O Ministério Público Federal (MPF) entrou com uma ação na Justiça pedindo a suspensão do aumento da mistura obrigatória de etanol anidro na gasolina, que passaria de 30% para 32% a partir de 1º de agosto.
Segundo o órgão, os estudos técnicos utilizados para embasar a decisão não seriam suficientes para garantir a segurança da mudança. O aumento foi aprovado neste mês pelo Conselho Nacional de Política Energética (CNPE) e terá validade inicial de 180 dias, com possibilidade de prorrogação por igual período.
MPF questiona estudos técnicos
Na ação, o MPF argumenta que os testes apresentados pelo governo foram realizados para validar a mistura de 30% de etanol, e não a adoção permanente do novo percentual de 32%.
Além da suspensão da medida, o órgão solicita que a Justiça determine a realização de uma perícia técnica independente e estabeleça protocolos mais rigorosos para futuras alterações na composição dos combustíveis, incluindo testes de longa duração e divulgação transparente dos estudos científicos.

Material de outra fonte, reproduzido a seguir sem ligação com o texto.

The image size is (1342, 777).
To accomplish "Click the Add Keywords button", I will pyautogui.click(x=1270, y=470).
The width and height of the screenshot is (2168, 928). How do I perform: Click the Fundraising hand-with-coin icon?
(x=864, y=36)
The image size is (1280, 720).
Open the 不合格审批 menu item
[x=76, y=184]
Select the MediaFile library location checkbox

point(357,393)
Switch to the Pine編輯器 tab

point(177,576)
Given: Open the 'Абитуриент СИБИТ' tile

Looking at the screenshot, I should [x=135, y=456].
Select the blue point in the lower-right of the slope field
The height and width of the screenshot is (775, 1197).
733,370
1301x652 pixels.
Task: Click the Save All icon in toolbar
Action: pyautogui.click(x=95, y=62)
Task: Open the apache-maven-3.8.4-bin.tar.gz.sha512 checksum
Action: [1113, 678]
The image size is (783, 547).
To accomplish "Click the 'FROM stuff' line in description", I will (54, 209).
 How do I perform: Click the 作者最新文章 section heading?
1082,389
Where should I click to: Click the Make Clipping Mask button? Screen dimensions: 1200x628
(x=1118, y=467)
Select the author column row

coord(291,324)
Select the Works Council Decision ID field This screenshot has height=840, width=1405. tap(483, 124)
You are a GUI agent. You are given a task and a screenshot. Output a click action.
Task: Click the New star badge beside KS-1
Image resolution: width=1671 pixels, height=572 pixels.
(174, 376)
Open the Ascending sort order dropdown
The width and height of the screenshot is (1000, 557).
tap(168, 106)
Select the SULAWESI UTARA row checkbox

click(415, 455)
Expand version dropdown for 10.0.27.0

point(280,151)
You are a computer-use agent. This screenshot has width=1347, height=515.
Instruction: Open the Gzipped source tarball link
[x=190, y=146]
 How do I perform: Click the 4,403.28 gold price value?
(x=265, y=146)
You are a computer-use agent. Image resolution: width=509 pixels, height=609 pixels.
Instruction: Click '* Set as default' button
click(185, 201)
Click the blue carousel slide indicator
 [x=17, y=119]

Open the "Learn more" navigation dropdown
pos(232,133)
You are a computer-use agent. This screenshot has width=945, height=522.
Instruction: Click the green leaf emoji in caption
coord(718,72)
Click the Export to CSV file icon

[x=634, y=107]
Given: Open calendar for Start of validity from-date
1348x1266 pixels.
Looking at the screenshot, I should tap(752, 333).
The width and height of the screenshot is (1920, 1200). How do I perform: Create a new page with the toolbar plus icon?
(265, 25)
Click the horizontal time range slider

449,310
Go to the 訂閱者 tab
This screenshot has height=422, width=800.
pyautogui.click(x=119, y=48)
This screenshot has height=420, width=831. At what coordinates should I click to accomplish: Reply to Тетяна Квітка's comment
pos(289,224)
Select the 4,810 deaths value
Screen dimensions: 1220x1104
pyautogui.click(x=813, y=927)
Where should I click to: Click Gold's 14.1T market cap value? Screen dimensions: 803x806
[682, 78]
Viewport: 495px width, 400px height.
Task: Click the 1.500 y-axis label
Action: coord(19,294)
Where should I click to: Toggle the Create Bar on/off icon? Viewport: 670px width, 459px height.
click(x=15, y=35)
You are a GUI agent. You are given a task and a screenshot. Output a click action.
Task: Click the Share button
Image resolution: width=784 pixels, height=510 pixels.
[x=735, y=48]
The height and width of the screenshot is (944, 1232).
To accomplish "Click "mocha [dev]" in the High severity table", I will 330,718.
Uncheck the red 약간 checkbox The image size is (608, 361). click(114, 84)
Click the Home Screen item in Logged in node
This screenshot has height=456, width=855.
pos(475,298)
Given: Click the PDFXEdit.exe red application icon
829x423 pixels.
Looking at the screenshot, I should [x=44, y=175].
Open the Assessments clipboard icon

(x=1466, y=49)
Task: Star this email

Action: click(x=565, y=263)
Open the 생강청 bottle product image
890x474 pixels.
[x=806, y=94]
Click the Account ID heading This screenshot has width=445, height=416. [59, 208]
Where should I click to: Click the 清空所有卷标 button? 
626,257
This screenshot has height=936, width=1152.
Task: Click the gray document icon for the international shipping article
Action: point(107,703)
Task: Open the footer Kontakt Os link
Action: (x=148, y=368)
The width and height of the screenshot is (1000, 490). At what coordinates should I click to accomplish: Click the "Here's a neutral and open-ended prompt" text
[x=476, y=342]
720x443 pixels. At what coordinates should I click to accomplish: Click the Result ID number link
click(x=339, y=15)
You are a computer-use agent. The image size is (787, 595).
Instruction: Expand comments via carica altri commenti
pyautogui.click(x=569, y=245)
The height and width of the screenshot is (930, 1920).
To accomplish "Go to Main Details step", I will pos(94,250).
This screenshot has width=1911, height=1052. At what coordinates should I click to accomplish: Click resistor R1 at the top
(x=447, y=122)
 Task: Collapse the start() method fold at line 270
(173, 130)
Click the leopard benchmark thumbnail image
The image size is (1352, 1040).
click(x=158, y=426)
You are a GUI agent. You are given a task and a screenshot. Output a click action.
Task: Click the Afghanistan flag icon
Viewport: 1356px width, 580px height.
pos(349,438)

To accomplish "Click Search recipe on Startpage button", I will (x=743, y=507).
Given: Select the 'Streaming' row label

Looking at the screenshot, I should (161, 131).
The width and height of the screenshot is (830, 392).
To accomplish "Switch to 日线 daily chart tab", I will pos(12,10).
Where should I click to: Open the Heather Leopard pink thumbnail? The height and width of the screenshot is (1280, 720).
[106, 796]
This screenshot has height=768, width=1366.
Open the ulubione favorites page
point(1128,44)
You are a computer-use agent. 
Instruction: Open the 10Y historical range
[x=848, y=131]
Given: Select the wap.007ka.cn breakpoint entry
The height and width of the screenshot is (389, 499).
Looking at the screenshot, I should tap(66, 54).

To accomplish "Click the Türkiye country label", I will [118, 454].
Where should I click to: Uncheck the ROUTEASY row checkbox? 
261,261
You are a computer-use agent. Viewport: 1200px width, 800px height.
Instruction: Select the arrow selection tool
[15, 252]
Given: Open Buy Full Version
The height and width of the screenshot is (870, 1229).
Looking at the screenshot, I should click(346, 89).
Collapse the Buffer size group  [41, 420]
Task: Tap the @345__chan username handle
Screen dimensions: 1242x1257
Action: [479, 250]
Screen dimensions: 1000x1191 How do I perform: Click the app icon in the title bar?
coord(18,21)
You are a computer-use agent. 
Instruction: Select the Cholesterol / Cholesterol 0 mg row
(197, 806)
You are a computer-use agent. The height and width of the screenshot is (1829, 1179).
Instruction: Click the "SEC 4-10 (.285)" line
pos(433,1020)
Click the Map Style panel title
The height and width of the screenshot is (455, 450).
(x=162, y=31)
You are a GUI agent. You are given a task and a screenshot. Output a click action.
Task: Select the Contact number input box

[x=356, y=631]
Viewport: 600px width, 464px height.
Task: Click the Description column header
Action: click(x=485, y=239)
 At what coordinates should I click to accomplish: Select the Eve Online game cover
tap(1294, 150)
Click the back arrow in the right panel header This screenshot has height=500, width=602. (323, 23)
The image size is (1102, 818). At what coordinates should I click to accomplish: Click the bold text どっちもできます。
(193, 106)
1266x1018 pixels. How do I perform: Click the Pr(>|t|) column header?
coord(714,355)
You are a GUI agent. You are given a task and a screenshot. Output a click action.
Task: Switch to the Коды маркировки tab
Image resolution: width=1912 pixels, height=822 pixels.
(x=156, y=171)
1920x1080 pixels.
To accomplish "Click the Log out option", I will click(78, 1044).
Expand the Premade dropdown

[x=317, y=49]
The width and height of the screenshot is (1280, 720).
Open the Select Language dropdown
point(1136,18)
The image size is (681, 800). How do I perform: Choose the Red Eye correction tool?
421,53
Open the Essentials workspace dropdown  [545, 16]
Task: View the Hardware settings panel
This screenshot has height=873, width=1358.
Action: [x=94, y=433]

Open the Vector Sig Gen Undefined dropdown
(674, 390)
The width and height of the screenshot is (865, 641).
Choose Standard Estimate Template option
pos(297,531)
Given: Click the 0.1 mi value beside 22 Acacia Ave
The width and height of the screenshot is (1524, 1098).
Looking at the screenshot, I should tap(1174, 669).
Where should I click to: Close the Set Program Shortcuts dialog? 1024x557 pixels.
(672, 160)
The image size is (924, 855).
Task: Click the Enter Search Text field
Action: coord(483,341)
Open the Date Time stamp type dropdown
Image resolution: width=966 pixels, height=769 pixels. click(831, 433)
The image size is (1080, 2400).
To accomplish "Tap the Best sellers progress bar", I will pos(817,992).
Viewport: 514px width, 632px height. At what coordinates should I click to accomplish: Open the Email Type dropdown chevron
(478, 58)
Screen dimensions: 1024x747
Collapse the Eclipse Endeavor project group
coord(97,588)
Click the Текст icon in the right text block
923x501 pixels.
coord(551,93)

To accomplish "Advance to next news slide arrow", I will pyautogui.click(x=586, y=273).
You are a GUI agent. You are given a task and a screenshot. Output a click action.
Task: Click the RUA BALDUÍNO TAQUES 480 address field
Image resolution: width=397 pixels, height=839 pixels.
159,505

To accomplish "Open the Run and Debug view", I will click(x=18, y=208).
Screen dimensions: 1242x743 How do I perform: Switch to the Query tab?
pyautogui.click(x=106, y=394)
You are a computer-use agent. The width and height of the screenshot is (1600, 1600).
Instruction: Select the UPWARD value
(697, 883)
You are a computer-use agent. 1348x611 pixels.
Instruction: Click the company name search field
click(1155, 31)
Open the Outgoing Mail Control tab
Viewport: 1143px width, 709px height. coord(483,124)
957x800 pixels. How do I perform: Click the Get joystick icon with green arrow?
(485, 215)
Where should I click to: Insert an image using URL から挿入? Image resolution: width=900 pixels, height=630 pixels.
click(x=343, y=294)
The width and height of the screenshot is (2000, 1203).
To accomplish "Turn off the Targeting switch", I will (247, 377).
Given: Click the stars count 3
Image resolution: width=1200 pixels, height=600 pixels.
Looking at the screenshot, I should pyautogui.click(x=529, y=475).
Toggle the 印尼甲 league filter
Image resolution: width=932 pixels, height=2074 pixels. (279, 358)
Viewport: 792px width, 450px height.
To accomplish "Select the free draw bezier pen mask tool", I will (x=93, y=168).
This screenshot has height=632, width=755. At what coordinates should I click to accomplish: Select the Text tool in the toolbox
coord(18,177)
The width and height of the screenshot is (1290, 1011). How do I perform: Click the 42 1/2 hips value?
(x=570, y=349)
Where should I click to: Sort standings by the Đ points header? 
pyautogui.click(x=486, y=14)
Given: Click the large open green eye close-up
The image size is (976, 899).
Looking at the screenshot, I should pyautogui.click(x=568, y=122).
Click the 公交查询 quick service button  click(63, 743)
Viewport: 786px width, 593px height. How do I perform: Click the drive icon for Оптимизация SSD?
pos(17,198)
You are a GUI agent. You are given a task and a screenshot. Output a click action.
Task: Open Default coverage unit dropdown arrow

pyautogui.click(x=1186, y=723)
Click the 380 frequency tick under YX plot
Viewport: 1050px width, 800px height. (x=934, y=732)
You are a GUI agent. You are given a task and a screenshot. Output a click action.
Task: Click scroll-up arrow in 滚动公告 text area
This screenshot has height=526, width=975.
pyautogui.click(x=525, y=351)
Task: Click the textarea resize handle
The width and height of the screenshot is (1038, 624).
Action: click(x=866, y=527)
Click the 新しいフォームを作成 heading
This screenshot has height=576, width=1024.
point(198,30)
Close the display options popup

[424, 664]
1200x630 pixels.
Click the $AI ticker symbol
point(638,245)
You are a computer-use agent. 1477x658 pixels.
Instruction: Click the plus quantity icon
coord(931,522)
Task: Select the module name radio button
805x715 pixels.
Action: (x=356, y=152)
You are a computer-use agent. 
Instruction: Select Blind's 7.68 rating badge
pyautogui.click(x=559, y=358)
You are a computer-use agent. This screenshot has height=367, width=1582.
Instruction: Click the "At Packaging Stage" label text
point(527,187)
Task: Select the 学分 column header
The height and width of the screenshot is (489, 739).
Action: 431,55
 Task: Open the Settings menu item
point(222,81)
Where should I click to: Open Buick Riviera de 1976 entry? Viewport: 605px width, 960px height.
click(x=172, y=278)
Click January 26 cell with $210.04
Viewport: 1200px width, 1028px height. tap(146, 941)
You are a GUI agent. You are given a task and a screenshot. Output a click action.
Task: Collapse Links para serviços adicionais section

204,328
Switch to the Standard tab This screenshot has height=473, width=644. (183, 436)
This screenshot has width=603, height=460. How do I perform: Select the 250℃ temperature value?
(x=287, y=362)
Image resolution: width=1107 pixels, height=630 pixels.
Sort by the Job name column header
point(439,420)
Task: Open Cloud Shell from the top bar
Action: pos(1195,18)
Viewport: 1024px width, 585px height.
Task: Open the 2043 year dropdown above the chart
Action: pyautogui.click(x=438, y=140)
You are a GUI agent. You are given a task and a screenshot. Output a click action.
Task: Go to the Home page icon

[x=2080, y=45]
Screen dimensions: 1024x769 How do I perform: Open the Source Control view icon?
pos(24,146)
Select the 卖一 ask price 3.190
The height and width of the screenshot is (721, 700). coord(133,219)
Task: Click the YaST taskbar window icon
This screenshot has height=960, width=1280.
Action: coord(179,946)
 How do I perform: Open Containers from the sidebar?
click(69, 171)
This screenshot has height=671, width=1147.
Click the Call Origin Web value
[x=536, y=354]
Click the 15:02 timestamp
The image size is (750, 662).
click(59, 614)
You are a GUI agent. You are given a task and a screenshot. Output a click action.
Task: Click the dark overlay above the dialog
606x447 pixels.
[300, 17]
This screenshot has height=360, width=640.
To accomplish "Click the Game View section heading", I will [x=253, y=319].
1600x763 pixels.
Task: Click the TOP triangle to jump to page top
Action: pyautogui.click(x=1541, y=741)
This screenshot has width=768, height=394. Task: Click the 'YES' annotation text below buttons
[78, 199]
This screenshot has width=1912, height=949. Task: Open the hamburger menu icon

O Ministério Público Federal também pede uma indenização de R$ 500 milhões por danos morais coletivos, alegando falta de clareza no processo e possíveis riscos à coletividade.
Governo defende mudança
O Ministério de Minas e Energia afirma que estudos técnicos confirmaram a viabilidade da elevação da mistura para 32%, com resultados obtidos por meio de metodologia reconhecida.
Segundo a pasta, a produção nacional de etanol é suficiente para atender ao aumento da demanda, estimada em cerca de 600 milhões de litros durante o período de vigência da medida, sem comprometer o abastecimento.
Impacto esperado
De acordo com o governo federal, o aumento da participação do etanol anidro na gasolina poderá reduzir em aproximadamente R$ 0,03 por litro o preço do combustível ao consumidor.
A medida também tem como objetivo diminuir as emissões de gases de efeito estufa, com estimativa de redução de cerca de 552 mil toneladas de CO₂ equivalente durante o período de vigência.
Até o momento, a proposta segue válida e aguarda análise da Justiça sobre o pedido de suspensão apresentado pelo MPF.